In my opinion, it is better to rely on the ENABLED keyword (using Info command) than to use the Enable command.

Let's think of a case where the user downloaded the SysTray extension, but decided to leave it disabled (for any reasons). Using the Enable command, we make an unintentional change to its environment.

davidbannon commented 3 years ago

Hmm, I agree that making a change to the user's system is a something that should be avoided, I am considering it because -

  1. It means one less step for a user after they install gnome-shell-extension-appindicator. Thats because when its installed, it is installed 'disabled'. Is it unreasonable to turn it on ?
  2. While we think the word 'ENABLED' is hard wired, how is that going to work in languages that don't use Roman character sets ? Arabic, Chinese etc ?

Concentrating on the second point, thats the big one. I have tried to run eg LANG=es_ES.UTF-8 gnome-extensions info xxx [enter] But it still comes out in English. My tomboy-ng switches to Spanish and I expected gnome-extensions to as well. Obviously, I need do more than that. Don't know what.

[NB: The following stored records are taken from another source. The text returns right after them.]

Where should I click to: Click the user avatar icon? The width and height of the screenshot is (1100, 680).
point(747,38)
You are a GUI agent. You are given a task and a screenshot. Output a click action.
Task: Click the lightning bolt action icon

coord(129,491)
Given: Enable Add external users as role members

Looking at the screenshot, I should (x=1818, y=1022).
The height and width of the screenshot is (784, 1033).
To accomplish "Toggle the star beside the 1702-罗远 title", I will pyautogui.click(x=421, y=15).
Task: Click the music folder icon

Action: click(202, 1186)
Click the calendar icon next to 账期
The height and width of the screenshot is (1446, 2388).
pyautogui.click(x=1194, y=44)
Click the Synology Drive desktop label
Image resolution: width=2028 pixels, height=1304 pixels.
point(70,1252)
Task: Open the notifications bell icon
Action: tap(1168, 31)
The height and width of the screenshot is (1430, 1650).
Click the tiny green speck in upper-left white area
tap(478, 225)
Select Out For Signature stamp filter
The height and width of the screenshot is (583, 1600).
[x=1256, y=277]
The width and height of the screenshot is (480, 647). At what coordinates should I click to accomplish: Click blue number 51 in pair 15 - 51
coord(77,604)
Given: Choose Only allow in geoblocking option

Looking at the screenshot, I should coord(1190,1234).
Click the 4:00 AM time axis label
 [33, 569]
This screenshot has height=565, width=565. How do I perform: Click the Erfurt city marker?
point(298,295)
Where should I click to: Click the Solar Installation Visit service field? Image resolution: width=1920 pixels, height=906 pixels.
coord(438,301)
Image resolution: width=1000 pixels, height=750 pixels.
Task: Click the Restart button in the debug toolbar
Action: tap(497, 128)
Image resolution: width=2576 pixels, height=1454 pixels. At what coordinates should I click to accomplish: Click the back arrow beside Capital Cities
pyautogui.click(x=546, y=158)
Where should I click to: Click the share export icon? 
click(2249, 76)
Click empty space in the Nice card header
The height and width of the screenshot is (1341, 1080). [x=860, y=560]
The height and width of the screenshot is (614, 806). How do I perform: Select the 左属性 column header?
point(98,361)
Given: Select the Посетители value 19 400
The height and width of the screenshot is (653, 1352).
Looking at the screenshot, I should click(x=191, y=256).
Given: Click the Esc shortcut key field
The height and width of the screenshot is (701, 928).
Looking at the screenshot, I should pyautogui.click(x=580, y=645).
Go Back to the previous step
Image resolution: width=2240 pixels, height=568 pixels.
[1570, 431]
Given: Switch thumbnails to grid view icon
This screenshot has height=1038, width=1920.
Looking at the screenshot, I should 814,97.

I have tried to look up the source code, but its buried in the gnome shell project, totally beyond me.

Davo

davidbannon commented 3 years ago

Oh, am I having a bad day !

Sorry salvadorbs, I just noticed that you posted a link to the gnome-extensions code that I could not find ! Well done and thanks. And, as you note, looks like "ENABLED" really is hardwired. Thats a very strange thing to do ....

I think I will do it that way after all. But not tonight, its already too late !

Davo

salvadorbs commented 3 years ago

Sorry salvadorbs, I just noticed that you posted a link to the gnome-extensions code that I could not find ! Well done and thanks.

No problem 😄

And, as you note, looks like "ENABLED" really is hardwired. Thats a very strange thing to do ....

Yeah, it is quite strange and questionable strategy (why hard code !?). Either way, we can use it to our advantage!

I think I will do it that way after all. But not tonight, its already too late !

Eheh. For today, I don't bother you anymore! 😃

davidbannon commented 3 years ago

OK, yet another approach. And perhaps, a good one ?

The list command to gnome-extensions will take a switch, --enabled, to tell it just to list enabled plugins. Its not translated in any way so safe to use. And has the added benefit that we can use it to list all installed plugins so its possible to identify when the user has installed but not enabled.

Could even then ask user if they want it enabled (but I have not yet coded that up, think I will, easier than describing the manual way to do it).

Its checked in now, superficially tested on Debian and Fedora. Works, no memory leaks.

I would value your opinion.

Davo

salvadorbs commented 3 years ago

I can confirm that it also works on Ubuntu 20.10. Good work! 😄

P.S.: Sorry for late

davidbannon commented 3 years ago

OK, we'll call this done. I've used this approach in tomboy-ng, hope salvadorbs got something from it too.